| DATA RECORDS |
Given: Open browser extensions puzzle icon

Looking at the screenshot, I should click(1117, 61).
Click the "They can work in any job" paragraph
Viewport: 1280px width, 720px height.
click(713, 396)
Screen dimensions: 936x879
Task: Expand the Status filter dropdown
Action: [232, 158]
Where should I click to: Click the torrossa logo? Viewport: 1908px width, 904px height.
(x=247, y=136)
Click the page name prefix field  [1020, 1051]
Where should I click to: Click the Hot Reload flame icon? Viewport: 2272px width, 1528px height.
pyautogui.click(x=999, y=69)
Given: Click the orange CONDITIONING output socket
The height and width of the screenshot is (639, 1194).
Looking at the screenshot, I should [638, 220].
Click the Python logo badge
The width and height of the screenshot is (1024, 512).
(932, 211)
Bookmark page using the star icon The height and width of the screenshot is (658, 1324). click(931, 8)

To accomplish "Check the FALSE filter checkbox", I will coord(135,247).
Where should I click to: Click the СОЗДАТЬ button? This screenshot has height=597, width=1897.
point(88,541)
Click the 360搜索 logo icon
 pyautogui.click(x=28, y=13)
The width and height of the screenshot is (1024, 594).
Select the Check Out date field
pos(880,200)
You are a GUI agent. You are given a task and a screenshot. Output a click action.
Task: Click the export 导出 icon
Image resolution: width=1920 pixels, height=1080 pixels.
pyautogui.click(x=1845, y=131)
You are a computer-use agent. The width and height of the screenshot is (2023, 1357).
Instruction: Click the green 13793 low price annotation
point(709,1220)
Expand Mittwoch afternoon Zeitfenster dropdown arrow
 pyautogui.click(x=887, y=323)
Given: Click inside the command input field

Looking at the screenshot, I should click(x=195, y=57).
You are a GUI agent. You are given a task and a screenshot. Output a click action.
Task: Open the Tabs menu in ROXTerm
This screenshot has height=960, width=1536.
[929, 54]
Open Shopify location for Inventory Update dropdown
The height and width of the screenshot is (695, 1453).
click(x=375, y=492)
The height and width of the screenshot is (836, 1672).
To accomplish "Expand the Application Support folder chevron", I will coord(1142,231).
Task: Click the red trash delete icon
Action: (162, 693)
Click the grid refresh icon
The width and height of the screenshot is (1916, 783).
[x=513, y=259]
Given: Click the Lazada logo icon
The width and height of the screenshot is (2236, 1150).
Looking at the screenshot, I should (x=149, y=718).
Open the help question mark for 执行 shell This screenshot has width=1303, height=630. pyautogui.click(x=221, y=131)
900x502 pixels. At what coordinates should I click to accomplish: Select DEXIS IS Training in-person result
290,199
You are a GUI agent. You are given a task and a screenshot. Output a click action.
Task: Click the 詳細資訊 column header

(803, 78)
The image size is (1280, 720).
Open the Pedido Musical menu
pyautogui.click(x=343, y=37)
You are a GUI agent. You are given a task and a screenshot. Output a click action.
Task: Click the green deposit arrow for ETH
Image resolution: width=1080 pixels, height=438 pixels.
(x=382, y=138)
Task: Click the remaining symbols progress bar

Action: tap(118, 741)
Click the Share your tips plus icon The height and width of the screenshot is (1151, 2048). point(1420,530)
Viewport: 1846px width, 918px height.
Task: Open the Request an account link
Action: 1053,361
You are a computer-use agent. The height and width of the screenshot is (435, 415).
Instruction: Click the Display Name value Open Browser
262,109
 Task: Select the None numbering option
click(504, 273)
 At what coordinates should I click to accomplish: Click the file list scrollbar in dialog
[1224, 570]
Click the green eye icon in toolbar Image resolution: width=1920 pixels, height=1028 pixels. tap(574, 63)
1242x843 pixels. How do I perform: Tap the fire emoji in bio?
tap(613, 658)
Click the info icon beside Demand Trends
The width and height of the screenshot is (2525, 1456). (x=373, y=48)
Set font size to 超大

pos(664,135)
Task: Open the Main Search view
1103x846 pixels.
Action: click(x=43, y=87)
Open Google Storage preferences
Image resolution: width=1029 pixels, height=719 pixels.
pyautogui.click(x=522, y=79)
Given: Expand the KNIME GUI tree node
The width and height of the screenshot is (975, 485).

| WRITTEN INSTRUCTION |
Copy every line of the entries above verbatim, from the first line to the last.

| RESULT OF THIS TASK |
Given: Open browser extensions puzzle icon

Looking at the screenshot, I should click(1117, 61).
Click the "They can work in any job" paragraph
Viewport: 1280px width, 720px height.
click(713, 396)
Screen dimensions: 936x879
Task: Expand the Status filter dropdown
Action: [232, 158]
Where should I click to: Click the torrossa logo? Viewport: 1908px width, 904px height.
(x=247, y=136)
Click the page name prefix field  [1020, 1051]
Where should I click to: Click the Hot Reload flame icon? Viewport: 2272px width, 1528px height.
pyautogui.click(x=999, y=69)
Given: Click the orange CONDITIONING output socket
The height and width of the screenshot is (639, 1194).
Looking at the screenshot, I should [638, 220].
Click the Python logo badge
The width and height of the screenshot is (1024, 512).
(932, 211)
Bookmark page using the star icon The height and width of the screenshot is (658, 1324). click(931, 8)

To accomplish "Check the FALSE filter checkbox", I will coord(135,247).
Where should I click to: Click the СОЗДАТЬ button? This screenshot has height=597, width=1897.
point(88,541)
Click the 360搜索 logo icon
 pyautogui.click(x=28, y=13)
The width and height of the screenshot is (1024, 594).
Select the Check Out date field
pos(880,200)
You are a GUI agent. You are given a task and a screenshot. Output a click action.
Task: Click the export 导出 icon
Image resolution: width=1920 pixels, height=1080 pixels.
pyautogui.click(x=1845, y=131)
You are a computer-use agent. The width and height of the screenshot is (2023, 1357).
Instruction: Click the green 13793 low price annotation
point(709,1220)
Expand Mittwoch afternoon Zeitfenster dropdown arrow
 pyautogui.click(x=887, y=323)
Given: Click inside the command input field

Looking at the screenshot, I should click(x=195, y=57).
You are a GUI agent. You are given a task and a screenshot. Output a click action.
Task: Open the Tabs menu in ROXTerm
This screenshot has height=960, width=1536.
[929, 54]
Open Shopify location for Inventory Update dropdown
The height and width of the screenshot is (695, 1453).
click(x=375, y=492)
The height and width of the screenshot is (836, 1672).
To accomplish "Expand the Application Support folder chevron", I will coord(1142,231).
Task: Click the red trash delete icon
Action: (162, 693)
Click the grid refresh icon
The width and height of the screenshot is (1916, 783).
[x=513, y=259]
Given: Click the Lazada logo icon
The width and height of the screenshot is (2236, 1150).
Looking at the screenshot, I should (x=149, y=718).
Open the help question mark for 执行 shell This screenshot has width=1303, height=630. pyautogui.click(x=221, y=131)
900x502 pixels. At what coordinates should I click to accomplish: Select DEXIS IS Training in-person result
290,199
You are a GUI agent. You are given a task and a screenshot. Output a click action.
Task: Click the 詳細資訊 column header

(803, 78)
The image size is (1280, 720).
Open the Pedido Musical menu
pyautogui.click(x=343, y=37)
You are a GUI agent. You are given a task and a screenshot. Output a click action.
Task: Click the green deposit arrow for ETH
Image resolution: width=1080 pixels, height=438 pixels.
(x=382, y=138)
Task: Click the remaining symbols progress bar

Action: tap(118, 741)
Click the Share your tips plus icon The height and width of the screenshot is (1151, 2048). point(1420,530)
Viewport: 1846px width, 918px height.
Task: Open the Request an account link
Action: 1053,361
You are a computer-use agent. The height and width of the screenshot is (435, 415).
Instruction: Click the Display Name value Open Browser
262,109
 Task: Select the None numbering option
click(504, 273)
 At what coordinates should I click to accomplish: Click the file list scrollbar in dialog
[1224, 570]
Click the green eye icon in toolbar Image resolution: width=1920 pixels, height=1028 pixels. tap(574, 63)
1242x843 pixels. How do I perform: Tap the fire emoji in bio?
tap(613, 658)
Click the info icon beside Demand Trends
The width and height of the screenshot is (2525, 1456). (x=373, y=48)
Set font size to 超大

pos(664,135)
Task: Open the Main Search view
1103x846 pixels.
Action: click(x=43, y=87)
Open Google Storage preferences
Image resolution: width=1029 pixels, height=719 pixels.
pyautogui.click(x=522, y=79)
Given: Expand the KNIME GUI tree node
The width and height of the screenshot is (975, 485).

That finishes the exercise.